| Seitenauszug |
======

Die Studie über sexuellen Missbrauch durch Geistliche erschütterte das Freiburger Erzbistum. Sechs Monate später bekommt ein Gremium für Betroffene weiter Nachfragen. Tenor: Auf Worte sollen Taten folgen.
Vor einem halben Jahr löste der Freiburger Bericht über sexuellen Missbrauch durch Geistliche Erstaunen und Kritik aus. Die am 18. April veröffentlichte Studie unabhängiger Experten rechnete vor allem mit der Ära von Erzbischof Robert Zollitsch (85) ab, der bis 2013 in dem großen Erzbistum an der Macht gewesen war. Die Vorwürfe der Vertuschung wogen besonders schwer - der Geistliche war von Februar 2008 bis März 2014 Vorsitzender der Deutschen Bischofskonferenz und damit Gesicht und Stimme der katholischen Kirche gewesen.

======

| Datenauszüge |
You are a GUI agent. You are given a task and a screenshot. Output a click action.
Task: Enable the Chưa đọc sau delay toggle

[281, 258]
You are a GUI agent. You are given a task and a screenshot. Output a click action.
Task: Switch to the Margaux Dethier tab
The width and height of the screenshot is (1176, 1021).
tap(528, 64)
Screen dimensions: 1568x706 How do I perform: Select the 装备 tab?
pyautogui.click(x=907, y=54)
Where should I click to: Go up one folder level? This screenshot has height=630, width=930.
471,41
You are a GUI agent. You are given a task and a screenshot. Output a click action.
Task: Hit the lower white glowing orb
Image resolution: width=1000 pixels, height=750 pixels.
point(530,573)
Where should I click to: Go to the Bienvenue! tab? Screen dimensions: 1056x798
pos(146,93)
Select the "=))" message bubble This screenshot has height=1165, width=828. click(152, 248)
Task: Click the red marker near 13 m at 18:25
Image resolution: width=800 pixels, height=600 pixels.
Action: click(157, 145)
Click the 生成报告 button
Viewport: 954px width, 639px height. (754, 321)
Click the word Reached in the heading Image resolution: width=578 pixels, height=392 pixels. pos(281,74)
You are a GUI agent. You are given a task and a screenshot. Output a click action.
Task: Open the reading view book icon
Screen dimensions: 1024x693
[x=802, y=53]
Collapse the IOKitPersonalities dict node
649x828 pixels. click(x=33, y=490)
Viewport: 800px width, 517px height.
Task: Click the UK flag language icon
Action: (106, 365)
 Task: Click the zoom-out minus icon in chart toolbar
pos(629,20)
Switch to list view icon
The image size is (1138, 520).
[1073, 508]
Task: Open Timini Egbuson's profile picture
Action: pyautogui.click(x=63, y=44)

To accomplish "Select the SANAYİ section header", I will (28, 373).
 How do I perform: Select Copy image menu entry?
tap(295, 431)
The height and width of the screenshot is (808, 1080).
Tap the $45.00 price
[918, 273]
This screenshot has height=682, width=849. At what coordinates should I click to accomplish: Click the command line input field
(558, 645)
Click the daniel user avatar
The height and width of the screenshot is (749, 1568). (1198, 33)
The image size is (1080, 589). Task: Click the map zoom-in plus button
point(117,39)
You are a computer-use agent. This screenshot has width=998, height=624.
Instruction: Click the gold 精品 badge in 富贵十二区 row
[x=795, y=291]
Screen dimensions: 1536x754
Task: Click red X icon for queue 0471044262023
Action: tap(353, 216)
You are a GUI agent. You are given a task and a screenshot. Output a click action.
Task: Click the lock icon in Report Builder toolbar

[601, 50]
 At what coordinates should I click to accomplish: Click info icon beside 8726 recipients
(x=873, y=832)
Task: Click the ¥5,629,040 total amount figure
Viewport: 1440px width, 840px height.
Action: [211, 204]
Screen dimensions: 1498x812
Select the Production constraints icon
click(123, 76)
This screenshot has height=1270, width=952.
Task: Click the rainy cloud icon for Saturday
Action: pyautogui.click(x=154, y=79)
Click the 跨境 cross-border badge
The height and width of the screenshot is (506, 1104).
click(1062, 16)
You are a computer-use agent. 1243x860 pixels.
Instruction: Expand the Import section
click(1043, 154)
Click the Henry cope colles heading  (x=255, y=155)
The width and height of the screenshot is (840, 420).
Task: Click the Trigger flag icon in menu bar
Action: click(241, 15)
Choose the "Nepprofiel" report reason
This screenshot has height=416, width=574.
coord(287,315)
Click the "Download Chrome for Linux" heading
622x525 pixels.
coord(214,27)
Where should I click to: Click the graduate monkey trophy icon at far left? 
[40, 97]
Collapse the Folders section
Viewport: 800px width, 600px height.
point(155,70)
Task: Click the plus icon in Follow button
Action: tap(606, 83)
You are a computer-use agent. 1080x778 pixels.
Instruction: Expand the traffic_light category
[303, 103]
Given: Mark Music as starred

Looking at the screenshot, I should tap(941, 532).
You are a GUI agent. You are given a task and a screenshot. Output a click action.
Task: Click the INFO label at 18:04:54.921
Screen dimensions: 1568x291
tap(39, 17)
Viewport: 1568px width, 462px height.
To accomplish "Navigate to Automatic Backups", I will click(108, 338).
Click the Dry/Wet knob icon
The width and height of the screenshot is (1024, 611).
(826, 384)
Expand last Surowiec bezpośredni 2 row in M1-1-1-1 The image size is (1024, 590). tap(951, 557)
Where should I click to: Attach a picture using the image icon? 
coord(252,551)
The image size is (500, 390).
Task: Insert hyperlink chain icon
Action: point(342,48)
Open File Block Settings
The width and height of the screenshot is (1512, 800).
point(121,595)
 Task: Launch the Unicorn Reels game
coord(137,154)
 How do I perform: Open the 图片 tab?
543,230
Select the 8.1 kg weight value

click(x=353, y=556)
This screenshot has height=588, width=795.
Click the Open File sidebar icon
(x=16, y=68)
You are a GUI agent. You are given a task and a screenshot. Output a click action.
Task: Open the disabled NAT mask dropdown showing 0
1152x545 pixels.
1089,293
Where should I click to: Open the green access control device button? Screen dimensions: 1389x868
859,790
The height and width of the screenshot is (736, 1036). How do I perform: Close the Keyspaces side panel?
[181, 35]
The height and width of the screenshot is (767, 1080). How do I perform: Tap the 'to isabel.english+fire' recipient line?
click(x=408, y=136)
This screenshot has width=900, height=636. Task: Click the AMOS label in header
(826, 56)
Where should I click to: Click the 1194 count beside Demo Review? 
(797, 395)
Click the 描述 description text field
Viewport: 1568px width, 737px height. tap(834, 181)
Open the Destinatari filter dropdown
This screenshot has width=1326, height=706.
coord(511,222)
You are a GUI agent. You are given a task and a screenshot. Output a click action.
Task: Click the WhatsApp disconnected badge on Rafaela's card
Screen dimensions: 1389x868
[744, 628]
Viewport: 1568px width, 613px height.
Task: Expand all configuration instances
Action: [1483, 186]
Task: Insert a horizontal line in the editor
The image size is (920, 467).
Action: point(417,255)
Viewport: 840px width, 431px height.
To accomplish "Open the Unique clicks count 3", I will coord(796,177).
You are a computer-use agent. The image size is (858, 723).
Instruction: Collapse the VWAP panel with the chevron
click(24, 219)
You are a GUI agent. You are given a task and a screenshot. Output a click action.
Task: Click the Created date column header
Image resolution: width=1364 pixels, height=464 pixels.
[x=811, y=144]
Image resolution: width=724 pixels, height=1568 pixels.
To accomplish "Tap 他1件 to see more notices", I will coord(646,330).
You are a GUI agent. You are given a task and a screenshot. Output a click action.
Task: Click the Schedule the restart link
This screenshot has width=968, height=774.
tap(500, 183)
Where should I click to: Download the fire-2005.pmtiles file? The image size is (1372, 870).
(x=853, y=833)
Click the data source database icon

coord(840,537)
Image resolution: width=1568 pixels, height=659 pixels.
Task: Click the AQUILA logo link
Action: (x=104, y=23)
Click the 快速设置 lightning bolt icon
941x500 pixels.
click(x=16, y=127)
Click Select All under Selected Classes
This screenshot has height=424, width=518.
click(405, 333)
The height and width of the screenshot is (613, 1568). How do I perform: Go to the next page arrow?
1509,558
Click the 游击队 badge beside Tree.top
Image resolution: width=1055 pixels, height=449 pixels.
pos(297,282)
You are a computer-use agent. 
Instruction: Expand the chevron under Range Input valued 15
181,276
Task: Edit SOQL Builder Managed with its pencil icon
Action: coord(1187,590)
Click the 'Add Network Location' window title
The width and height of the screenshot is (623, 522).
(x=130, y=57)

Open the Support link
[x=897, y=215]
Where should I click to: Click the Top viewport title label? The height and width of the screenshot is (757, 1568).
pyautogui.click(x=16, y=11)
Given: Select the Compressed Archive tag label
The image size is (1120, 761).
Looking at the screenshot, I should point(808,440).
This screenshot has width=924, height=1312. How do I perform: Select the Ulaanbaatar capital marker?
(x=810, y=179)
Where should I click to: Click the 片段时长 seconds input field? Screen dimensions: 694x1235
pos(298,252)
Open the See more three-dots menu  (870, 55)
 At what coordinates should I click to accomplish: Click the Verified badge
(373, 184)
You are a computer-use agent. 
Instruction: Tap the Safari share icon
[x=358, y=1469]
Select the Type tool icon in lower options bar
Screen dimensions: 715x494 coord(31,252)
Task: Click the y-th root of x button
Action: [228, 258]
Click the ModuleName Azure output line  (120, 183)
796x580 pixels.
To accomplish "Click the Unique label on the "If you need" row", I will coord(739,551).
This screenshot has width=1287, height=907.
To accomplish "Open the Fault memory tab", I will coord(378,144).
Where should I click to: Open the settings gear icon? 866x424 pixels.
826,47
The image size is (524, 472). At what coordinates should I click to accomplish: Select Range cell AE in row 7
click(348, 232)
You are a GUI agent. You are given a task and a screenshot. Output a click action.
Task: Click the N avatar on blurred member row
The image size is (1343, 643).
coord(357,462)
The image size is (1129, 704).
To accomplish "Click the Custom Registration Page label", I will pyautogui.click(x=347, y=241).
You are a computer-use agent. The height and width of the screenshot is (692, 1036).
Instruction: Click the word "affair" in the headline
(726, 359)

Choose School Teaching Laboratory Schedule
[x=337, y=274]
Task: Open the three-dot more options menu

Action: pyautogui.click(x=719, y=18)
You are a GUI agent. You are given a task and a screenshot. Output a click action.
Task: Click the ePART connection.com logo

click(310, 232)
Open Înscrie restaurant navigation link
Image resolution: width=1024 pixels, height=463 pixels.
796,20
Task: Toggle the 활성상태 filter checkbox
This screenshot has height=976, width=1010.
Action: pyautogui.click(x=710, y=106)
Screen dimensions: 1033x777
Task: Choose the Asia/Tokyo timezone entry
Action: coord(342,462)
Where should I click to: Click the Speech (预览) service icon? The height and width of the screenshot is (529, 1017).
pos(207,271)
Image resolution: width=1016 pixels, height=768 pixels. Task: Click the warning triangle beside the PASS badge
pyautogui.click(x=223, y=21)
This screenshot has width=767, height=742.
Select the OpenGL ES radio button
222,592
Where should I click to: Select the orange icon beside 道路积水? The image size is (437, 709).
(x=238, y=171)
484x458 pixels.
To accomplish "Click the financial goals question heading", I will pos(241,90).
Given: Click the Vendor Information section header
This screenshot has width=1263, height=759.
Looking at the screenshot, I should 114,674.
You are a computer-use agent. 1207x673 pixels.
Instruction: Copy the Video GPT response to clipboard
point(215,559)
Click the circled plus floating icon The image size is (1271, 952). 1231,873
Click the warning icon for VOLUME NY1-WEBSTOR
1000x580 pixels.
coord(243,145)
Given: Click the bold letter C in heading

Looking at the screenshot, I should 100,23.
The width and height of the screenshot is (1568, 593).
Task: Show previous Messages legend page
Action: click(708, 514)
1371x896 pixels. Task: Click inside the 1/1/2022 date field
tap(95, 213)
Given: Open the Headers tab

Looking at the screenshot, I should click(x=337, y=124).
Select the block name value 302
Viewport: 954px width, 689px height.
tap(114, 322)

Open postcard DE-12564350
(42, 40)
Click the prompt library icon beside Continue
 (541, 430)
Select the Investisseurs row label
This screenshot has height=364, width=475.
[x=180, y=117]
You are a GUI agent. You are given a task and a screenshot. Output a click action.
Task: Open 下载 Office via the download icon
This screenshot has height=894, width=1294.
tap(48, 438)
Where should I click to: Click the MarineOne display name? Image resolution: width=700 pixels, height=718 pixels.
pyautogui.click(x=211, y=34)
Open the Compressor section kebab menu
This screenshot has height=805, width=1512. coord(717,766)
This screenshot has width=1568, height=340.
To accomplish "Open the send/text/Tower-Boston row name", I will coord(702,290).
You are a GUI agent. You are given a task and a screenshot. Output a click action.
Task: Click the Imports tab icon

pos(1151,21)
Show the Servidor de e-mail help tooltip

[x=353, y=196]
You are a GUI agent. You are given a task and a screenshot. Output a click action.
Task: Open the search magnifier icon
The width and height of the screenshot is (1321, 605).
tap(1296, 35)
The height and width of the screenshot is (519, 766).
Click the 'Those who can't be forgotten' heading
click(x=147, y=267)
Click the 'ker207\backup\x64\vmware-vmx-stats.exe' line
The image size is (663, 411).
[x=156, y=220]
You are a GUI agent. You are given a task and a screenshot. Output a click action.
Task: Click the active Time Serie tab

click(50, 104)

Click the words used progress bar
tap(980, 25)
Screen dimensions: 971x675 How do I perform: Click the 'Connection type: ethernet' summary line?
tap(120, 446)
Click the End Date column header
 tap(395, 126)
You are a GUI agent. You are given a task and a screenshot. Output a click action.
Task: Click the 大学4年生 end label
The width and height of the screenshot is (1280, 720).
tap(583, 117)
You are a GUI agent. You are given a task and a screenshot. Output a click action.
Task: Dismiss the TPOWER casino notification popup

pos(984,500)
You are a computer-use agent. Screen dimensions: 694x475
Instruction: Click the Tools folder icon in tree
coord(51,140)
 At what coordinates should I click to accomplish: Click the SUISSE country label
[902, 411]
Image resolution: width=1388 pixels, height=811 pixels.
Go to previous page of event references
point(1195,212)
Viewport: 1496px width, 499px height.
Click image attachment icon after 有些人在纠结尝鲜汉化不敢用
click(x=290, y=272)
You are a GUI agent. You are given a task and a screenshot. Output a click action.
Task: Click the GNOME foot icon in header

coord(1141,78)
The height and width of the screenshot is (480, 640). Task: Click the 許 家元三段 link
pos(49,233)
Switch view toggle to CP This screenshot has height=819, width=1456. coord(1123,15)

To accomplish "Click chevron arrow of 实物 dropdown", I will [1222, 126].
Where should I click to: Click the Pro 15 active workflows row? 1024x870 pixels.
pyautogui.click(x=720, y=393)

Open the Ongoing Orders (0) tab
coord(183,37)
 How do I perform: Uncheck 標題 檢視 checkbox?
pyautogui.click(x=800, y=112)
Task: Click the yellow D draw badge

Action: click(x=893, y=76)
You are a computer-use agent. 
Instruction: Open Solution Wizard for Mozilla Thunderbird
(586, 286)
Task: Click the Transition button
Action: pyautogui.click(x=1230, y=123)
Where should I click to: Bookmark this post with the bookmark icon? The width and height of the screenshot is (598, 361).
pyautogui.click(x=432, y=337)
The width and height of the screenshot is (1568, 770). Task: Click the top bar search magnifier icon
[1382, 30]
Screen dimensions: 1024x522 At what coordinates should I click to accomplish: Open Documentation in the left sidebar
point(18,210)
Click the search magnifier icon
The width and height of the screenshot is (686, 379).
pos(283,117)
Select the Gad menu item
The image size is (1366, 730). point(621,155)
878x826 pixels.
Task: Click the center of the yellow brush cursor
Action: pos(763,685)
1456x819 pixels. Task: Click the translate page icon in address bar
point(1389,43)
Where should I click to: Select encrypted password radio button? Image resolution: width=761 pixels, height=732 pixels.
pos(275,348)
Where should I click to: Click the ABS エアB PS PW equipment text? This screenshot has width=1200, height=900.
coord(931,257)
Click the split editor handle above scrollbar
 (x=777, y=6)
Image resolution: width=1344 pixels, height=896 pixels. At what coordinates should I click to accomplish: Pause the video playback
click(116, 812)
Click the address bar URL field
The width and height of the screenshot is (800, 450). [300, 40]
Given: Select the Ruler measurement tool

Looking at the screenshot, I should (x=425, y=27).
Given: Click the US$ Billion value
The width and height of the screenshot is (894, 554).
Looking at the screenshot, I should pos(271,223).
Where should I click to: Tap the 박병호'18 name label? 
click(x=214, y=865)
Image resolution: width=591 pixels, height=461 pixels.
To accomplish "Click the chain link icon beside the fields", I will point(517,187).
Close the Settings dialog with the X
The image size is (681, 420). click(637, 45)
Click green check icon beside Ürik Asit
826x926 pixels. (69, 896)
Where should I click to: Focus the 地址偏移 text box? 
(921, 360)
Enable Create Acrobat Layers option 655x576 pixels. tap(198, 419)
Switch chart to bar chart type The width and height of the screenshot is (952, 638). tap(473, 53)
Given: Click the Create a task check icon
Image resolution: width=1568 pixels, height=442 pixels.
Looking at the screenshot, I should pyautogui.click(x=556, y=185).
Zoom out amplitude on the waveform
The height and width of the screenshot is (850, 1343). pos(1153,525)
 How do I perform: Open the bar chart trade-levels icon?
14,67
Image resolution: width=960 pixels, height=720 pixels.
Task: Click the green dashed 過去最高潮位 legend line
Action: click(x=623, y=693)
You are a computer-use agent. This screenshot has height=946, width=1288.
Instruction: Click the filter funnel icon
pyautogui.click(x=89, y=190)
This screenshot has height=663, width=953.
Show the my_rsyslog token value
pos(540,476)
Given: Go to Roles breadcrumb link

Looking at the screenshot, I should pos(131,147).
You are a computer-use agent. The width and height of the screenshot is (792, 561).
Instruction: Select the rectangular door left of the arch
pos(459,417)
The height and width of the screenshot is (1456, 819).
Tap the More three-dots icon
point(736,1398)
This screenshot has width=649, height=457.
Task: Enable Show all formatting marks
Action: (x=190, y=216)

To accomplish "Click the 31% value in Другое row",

======

| Bitte bearbeiten |
A. Fassen Sie den Text zur Freiburger Missbrauchsstudie in zwei Sätzen zusammen.
B. Zitieren Sie aus dem Text zur Freiburger Missbrauchsstudie wörtlich die Passage, die mit „Die Studie über“ beginnt und mit „katholischen Kirche gewesen.“ endet.
C. Beantworten Sie anhand des Textes zur Freiburger Missbrauchsstudie die folgenden Fragen:
(i) Was bekommt ein Gremium für Betroffene sechs Monate nach der Studie weiterhin?
(ii) An welchem Tag wurde die Studie veröffentlicht?
(iii) Welches Amt hatte Robert Zollitsch von Februar 2008 bis März 2014 inne?

| Gegebene Antworten |
A. Die am 18. April veröffentlichte Studie unabhängiger Experten über sexuellen Missbrauch durch Geistliche erschütterte das Freiburger Erzbistum und löste Erstaunen und Kritik aus. Ein halbes Jahr später bekommt ein Gremium für Betroffene weiter Nachfragen, während die Studie vor allem mit der Ära von Erzbischof Robert Zollitsch abrechnete, wobei die Vorwürfe der Vertuschung besonders schwer wogen, weil er von 2008 bis 2014 Vorsitzender der Deutschen Bischofskonferenz war.

B.
Die Studie über sexuellen Missbrauch durch Geistliche erschütterte das Freiburger Erzbistum. Sechs Monate später bekommt ein Gremium für Betroffene weiter Nachfragen. Tenor: Auf Worte sollen Taten folgen.
Vor einem halben Jahr löste der Freiburger Bericht über sexuellen Missbrauch durch Geistliche Erstaunen und Kritik aus. Die am 18. April veröffentlichte Studie unabhängiger Experten rechnete vor allem mit der Ära von Erzbischof Robert Zollitsch (85) ab, der bis 2013 in dem großen Erzbistum an der Macht gewesen war. Die Vorwürfe der Vertuschung wogen besonders schwer - der Geistliche war von Februar 2008 bis März 2014 Vorsitzender der Deutschen Bischofskonferenz und damit Gesicht und Stimme der katholischen Kirche gewesen.

C.
(i) Weiter Nachfragen.
(ii) Am 18. April.
(iii) Er war Vorsitzender der Deutschen Bischofskonferenz.